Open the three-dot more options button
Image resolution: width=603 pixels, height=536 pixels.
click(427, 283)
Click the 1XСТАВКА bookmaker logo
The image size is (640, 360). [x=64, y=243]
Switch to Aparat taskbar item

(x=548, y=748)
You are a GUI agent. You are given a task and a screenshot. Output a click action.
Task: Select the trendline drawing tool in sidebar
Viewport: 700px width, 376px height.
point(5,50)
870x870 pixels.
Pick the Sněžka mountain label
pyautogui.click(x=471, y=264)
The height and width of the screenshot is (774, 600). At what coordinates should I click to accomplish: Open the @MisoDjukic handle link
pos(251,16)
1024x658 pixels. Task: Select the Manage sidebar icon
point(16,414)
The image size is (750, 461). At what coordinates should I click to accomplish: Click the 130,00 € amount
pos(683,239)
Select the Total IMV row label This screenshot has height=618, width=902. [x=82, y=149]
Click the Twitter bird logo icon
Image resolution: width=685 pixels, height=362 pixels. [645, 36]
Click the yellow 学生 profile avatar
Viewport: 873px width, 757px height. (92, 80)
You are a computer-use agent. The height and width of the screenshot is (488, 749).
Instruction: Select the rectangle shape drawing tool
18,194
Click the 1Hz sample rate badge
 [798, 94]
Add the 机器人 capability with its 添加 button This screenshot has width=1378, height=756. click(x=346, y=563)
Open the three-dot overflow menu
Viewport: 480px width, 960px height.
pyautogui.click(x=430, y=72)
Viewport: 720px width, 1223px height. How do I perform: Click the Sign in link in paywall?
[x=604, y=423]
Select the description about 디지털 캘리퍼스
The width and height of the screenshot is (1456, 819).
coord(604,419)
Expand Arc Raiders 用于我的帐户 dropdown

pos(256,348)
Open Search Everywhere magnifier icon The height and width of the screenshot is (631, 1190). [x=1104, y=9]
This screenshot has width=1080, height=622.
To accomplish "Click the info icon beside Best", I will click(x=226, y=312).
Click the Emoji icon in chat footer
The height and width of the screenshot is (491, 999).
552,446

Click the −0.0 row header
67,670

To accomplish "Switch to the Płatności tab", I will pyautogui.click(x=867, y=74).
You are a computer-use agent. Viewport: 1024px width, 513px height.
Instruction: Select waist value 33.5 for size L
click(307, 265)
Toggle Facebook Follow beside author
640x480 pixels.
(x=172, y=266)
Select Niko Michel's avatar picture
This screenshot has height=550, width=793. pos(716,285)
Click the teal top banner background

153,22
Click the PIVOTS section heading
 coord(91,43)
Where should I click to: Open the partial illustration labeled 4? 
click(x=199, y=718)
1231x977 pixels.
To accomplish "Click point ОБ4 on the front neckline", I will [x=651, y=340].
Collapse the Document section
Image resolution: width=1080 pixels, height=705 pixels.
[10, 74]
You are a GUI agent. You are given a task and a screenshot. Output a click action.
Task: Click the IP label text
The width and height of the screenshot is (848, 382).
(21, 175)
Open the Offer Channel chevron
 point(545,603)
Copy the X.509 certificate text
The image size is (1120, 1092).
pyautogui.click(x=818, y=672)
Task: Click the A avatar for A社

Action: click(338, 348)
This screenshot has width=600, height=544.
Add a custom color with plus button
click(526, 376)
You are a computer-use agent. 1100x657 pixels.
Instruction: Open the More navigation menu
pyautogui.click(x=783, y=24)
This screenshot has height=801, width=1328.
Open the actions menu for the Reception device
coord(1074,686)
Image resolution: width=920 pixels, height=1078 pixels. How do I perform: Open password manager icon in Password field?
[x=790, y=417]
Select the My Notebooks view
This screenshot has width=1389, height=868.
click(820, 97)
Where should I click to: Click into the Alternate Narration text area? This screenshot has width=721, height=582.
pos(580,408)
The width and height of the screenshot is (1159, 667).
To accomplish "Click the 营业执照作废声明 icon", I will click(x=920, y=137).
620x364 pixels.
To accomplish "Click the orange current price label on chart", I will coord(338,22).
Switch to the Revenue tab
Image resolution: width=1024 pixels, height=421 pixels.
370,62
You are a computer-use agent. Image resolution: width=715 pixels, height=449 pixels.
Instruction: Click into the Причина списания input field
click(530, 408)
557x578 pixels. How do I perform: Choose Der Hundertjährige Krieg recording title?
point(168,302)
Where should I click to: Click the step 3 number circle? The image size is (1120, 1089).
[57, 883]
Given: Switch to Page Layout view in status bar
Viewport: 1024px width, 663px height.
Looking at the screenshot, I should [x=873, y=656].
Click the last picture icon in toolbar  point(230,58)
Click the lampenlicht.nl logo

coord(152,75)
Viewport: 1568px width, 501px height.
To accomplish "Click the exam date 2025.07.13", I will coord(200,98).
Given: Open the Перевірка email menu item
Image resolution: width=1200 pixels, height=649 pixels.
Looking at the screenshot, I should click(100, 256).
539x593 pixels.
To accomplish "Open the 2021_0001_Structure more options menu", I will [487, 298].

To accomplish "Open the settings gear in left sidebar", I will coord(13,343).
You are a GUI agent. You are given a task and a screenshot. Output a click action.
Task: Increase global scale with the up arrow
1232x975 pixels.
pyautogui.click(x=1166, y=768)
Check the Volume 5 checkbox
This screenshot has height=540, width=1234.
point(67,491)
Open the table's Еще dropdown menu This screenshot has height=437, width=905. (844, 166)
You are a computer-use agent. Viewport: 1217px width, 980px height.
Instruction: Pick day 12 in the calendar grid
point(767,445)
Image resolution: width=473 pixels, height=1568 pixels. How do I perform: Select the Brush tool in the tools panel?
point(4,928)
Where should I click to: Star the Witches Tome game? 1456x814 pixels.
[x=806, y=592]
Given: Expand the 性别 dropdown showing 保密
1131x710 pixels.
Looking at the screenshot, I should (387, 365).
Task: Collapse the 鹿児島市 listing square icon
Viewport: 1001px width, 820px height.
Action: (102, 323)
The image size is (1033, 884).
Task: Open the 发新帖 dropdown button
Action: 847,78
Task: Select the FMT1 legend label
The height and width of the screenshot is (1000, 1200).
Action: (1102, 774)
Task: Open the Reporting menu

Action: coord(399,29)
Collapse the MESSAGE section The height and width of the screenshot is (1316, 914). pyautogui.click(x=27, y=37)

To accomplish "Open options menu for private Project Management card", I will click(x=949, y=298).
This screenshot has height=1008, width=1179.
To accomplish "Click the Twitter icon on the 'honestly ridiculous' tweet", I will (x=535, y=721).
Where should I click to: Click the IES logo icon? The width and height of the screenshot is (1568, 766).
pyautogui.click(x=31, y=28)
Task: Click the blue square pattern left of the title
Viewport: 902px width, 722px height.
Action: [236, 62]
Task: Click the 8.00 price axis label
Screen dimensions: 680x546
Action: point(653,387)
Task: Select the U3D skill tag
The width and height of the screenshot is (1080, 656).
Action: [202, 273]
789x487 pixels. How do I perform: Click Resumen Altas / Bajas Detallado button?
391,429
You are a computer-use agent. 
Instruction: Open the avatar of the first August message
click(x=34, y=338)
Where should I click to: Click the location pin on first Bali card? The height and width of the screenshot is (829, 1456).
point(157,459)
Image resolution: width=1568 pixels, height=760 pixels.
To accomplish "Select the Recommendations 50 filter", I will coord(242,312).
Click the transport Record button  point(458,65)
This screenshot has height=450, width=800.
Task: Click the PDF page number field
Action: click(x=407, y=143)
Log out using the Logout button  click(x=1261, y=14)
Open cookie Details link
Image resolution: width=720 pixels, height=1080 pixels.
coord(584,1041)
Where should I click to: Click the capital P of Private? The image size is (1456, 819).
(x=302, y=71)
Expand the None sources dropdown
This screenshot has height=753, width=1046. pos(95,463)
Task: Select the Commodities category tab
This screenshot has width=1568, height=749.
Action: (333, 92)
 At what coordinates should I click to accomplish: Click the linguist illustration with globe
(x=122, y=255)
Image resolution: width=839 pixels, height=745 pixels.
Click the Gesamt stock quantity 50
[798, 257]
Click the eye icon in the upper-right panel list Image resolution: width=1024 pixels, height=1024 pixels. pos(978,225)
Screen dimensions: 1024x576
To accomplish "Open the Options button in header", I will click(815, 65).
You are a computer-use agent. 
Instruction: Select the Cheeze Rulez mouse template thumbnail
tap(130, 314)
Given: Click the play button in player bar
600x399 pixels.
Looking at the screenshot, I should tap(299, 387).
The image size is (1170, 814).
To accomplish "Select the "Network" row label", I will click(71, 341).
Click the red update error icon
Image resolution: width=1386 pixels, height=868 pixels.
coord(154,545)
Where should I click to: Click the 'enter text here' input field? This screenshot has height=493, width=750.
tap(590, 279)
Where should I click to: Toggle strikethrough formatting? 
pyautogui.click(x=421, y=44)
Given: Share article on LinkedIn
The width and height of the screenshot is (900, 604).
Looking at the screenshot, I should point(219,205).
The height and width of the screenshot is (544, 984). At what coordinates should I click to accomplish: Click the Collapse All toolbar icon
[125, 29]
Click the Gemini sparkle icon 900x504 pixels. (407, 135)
········
TASK PROMPT: Within this data, count the lines that include the string "price" and write the number with nothing else.

TASK ANSWER: 2